GIVEN REQUEST: Rewrite the text lines in the data below, replacing "How do I perform" with "How can I carry out" and leaving everything else unchanged. Omit the pictures from your answer.

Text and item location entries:
★ ★ ★
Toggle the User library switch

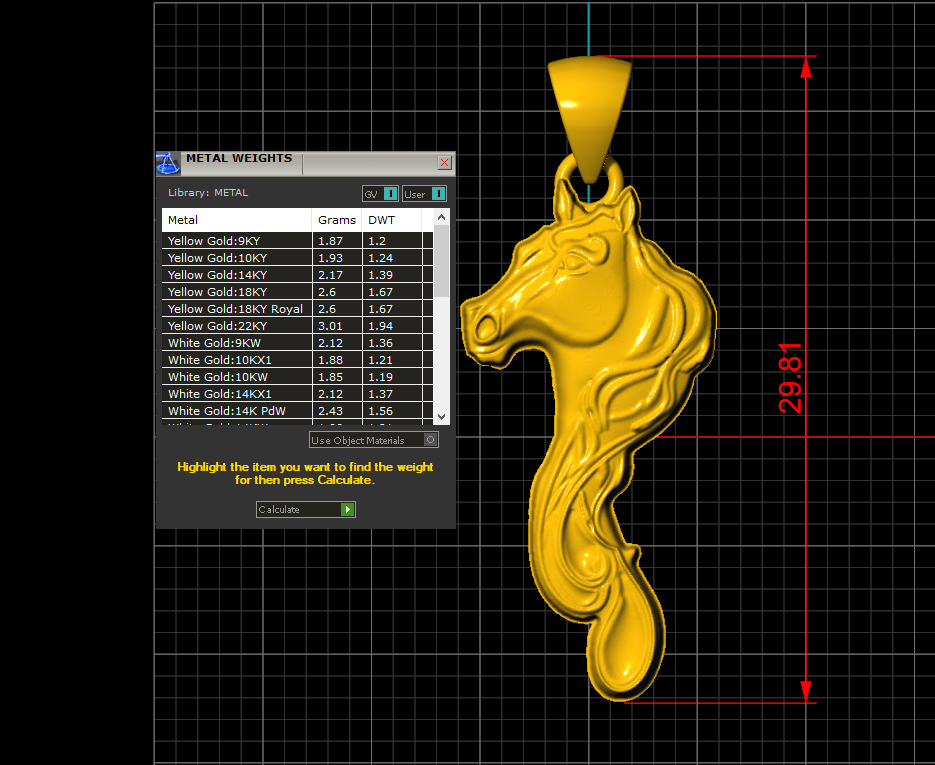pos(437,194)
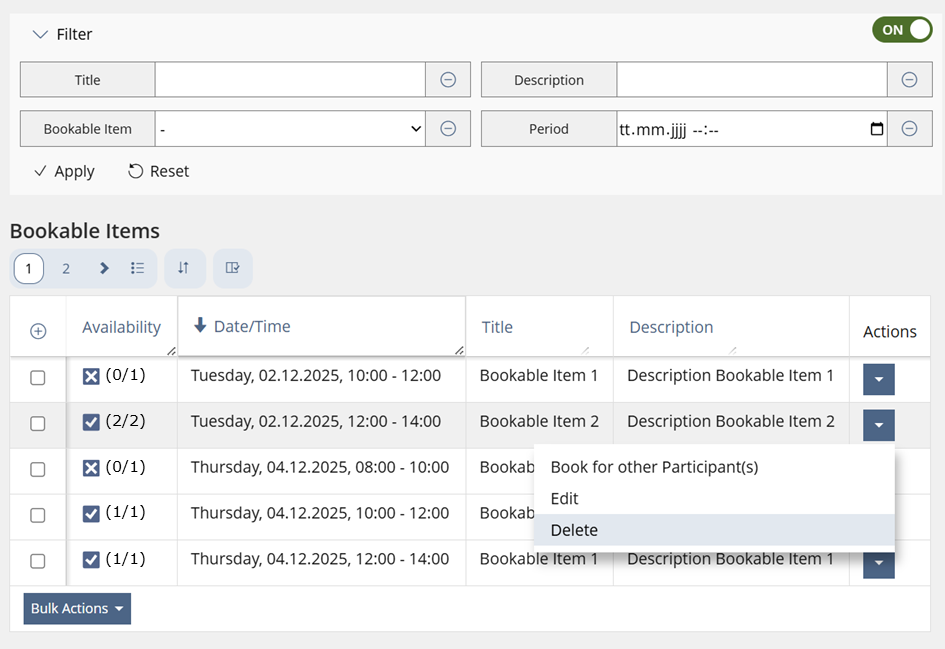Check the box for first row 10:00 - 12:00 Tuesday
This screenshot has height=649, width=945.
[x=38, y=378]
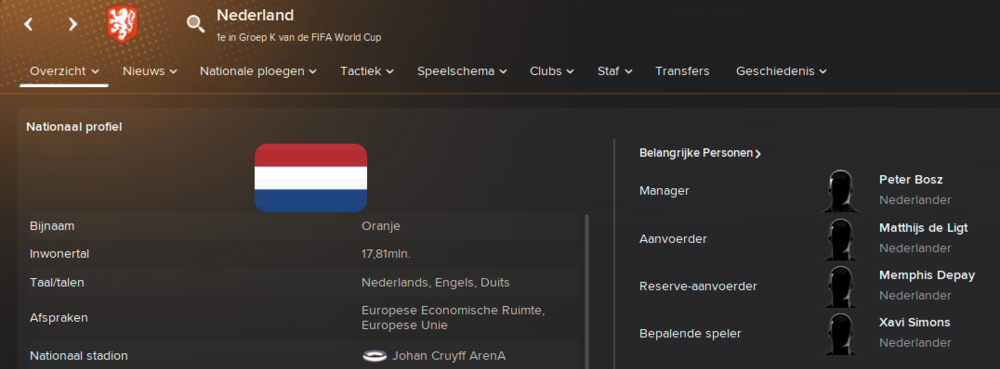Click Matthijs de Ligt's silhouette portrait
This screenshot has width=1000, height=369.
point(840,239)
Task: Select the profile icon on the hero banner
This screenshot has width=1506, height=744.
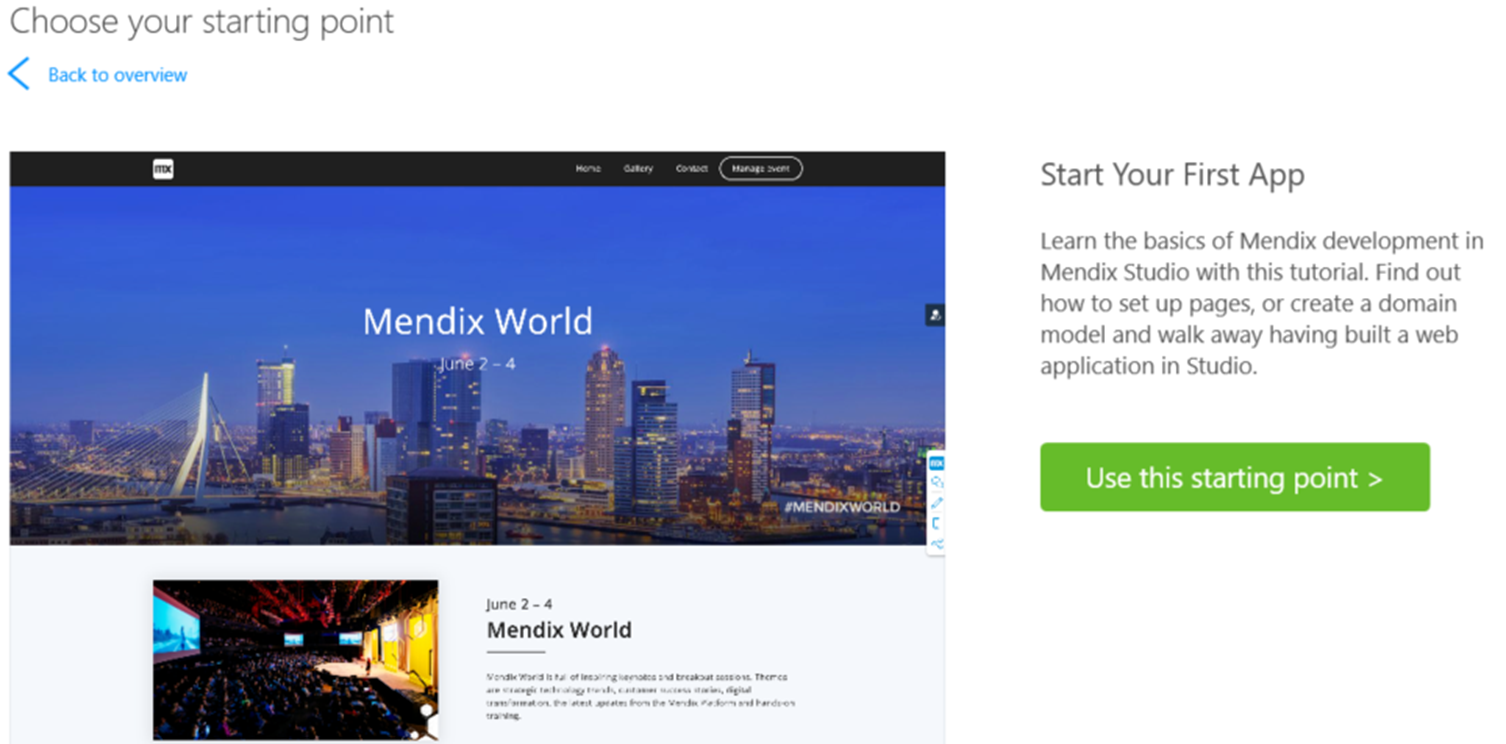Action: [x=934, y=314]
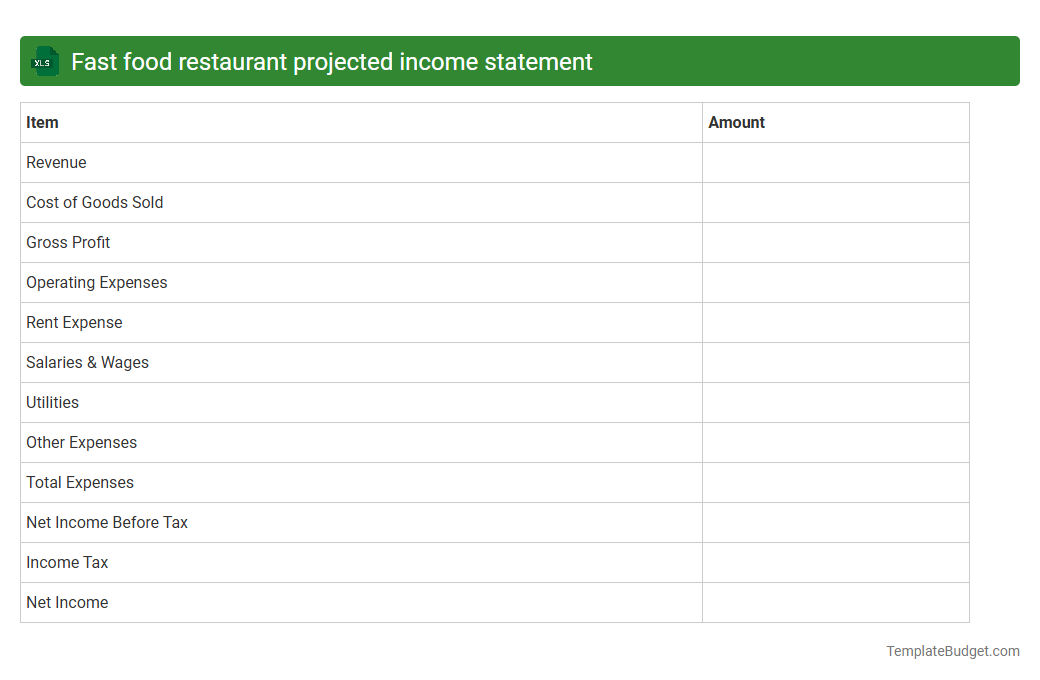Select the Total Expenses row
1040x680 pixels.
80,482
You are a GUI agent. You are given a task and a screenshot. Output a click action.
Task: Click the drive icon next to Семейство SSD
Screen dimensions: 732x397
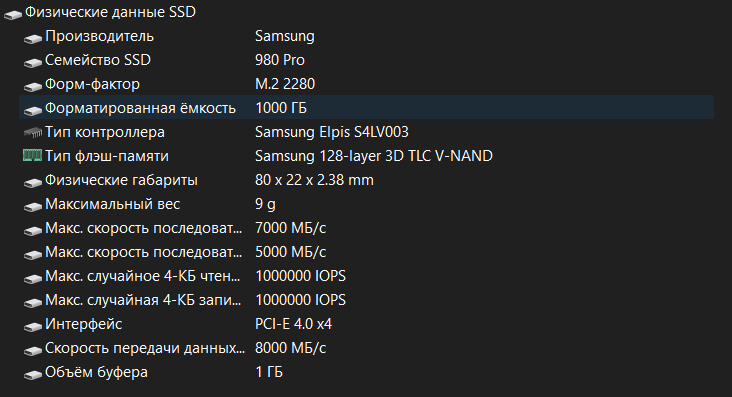point(33,63)
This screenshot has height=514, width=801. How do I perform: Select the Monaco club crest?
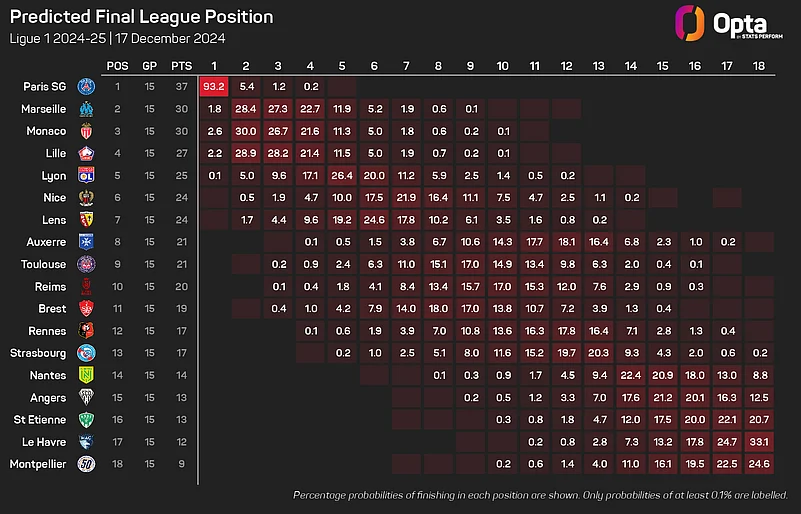(87, 131)
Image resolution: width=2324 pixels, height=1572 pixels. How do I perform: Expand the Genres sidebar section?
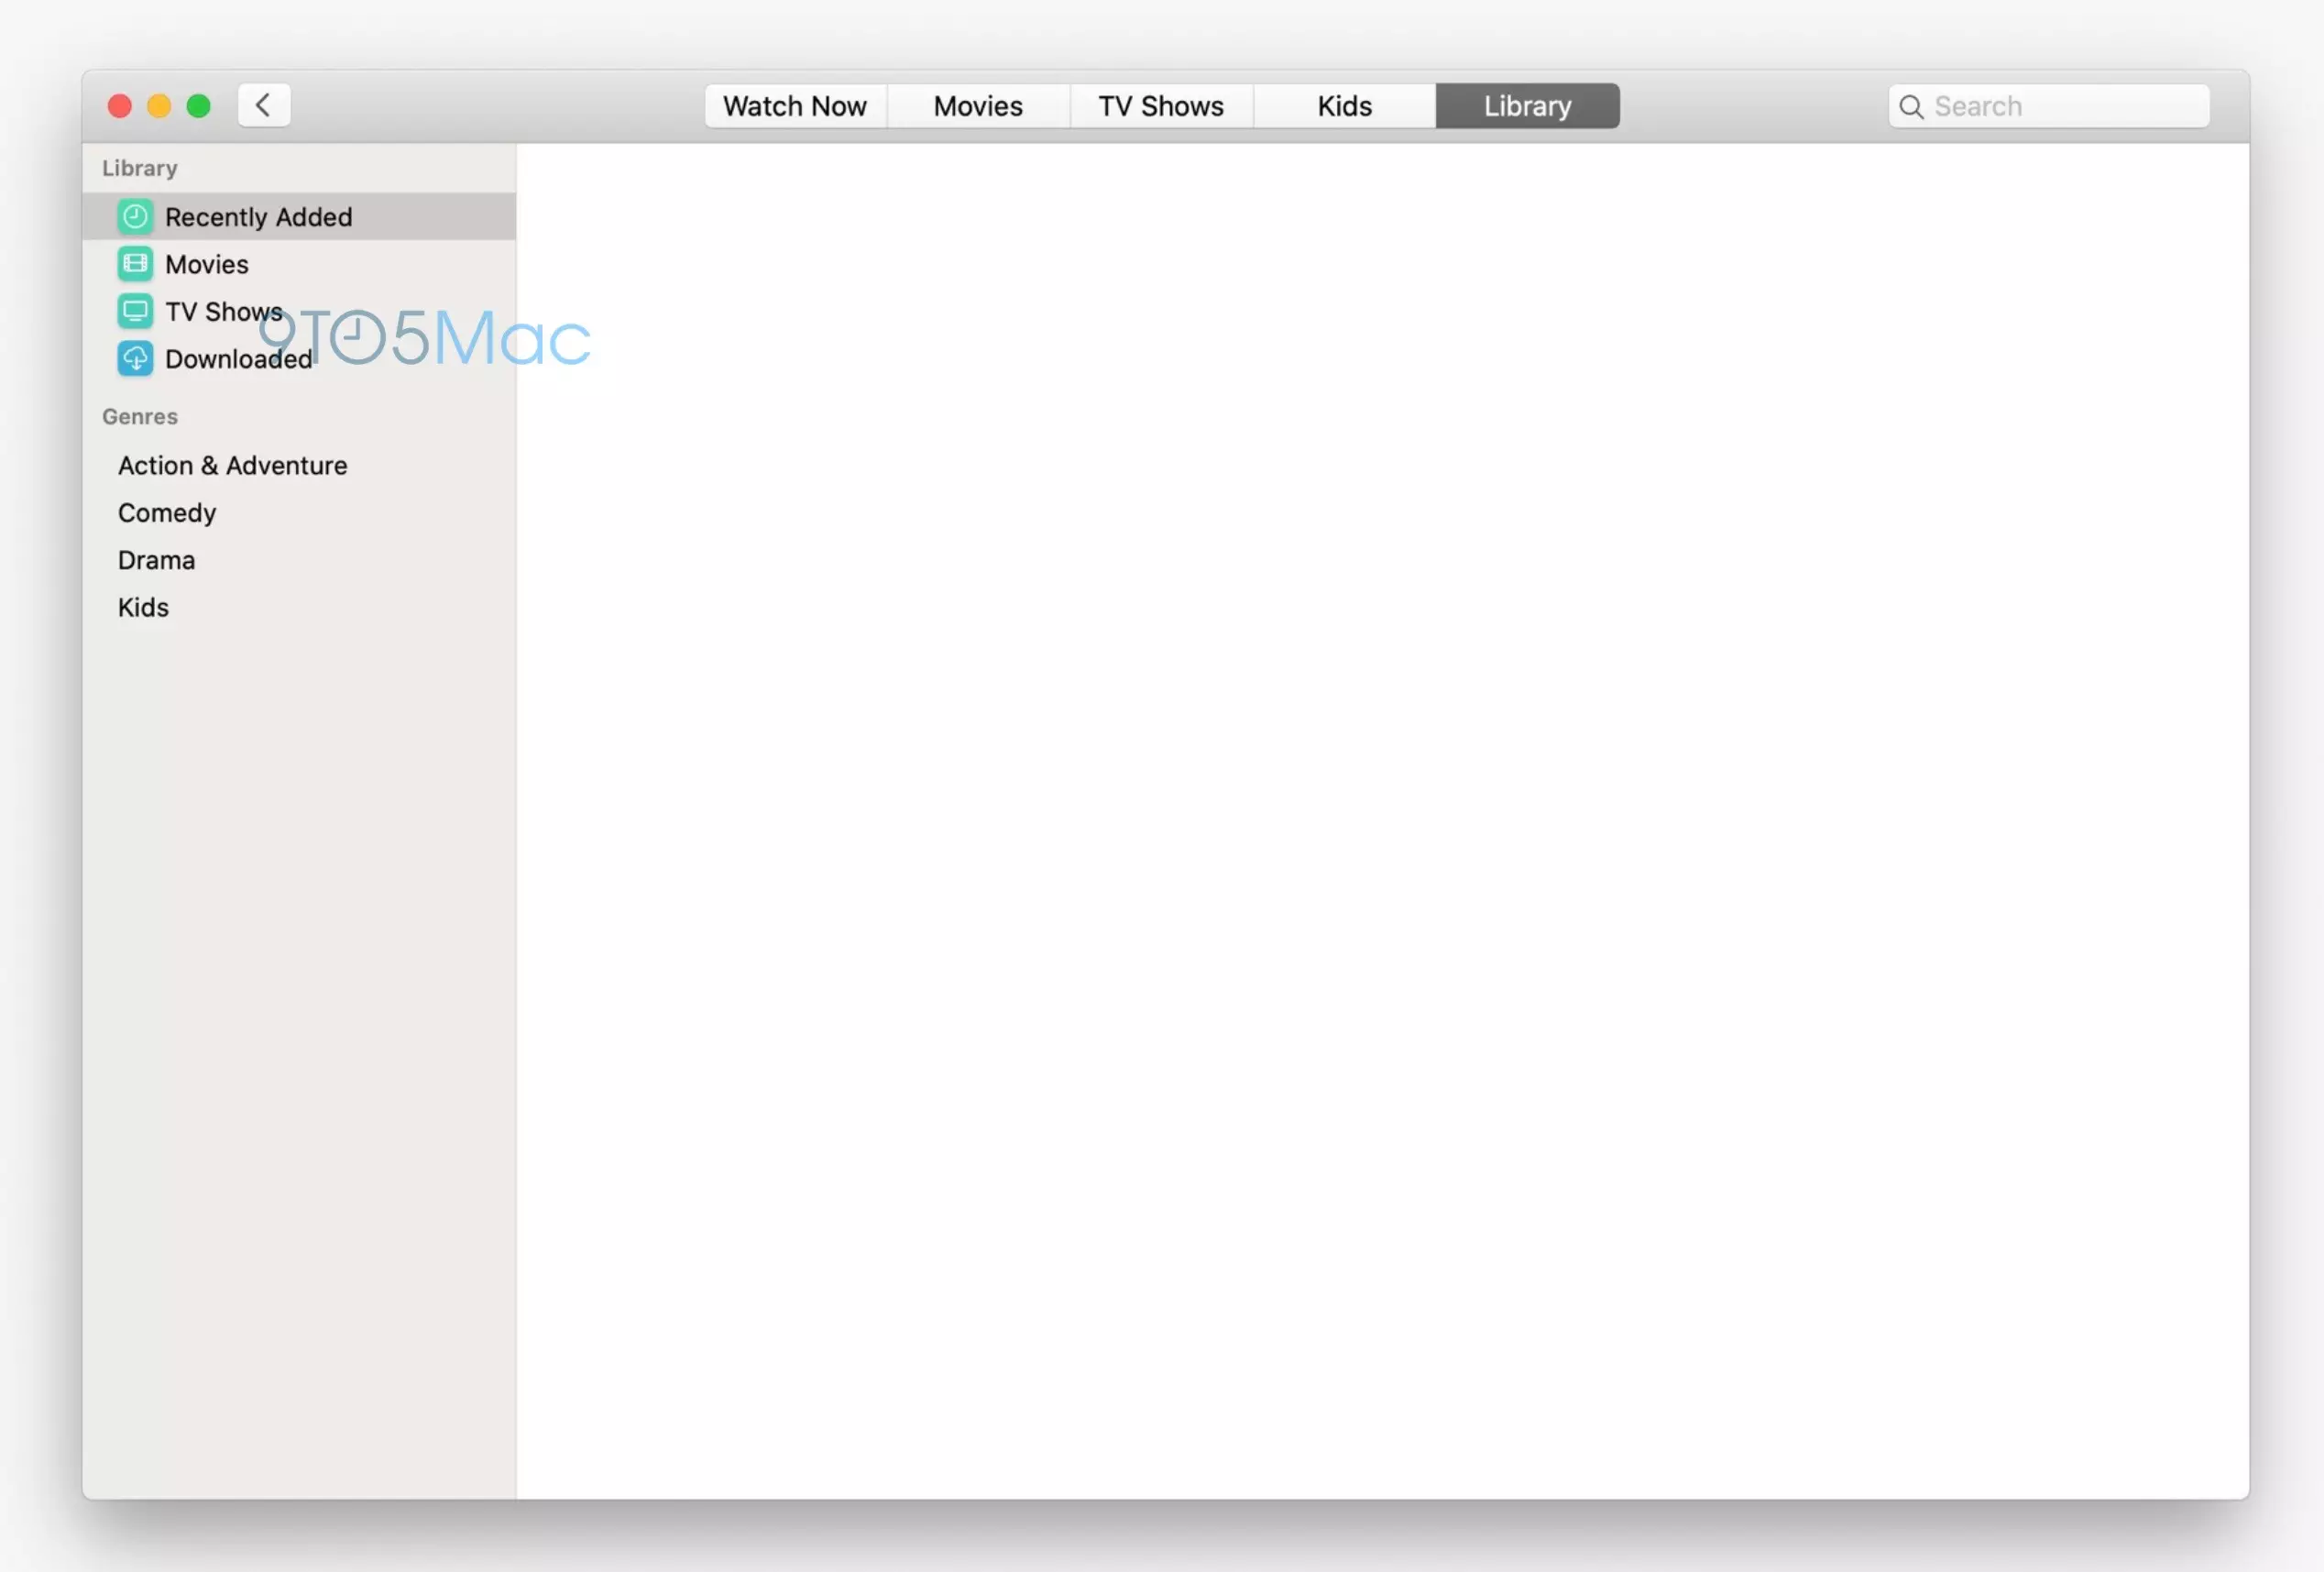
★ ★ ★
RESPONSE BELOW:
Toggle the User library switch

pos(437,194)
Check the box for first row 10:00 - 12:00 Tuesday
This screenshot has height=649, width=945.
[x=38, y=378]
Click Matthijs de Ligt's silhouette portrait
This screenshot has width=1000, height=369.
point(840,239)
Task: Select the profile icon on the hero banner
This screenshot has width=1506, height=744.
Action: [x=934, y=314]
Select the Total Expenses row
1040x680 pixels.
80,482
You are a GUI agent. You are given a task and a screenshot. Output a click action.
Task: Click the drive icon next to Семейство SSD
Screen dimensions: 732x397
point(33,63)
This screenshot has height=514, width=801. How can I carry out: Select the Monaco club crest?
(87, 131)
Image resolution: width=2324 pixels, height=1572 pixels. How can I carry out: Expand the Genres sidebar section?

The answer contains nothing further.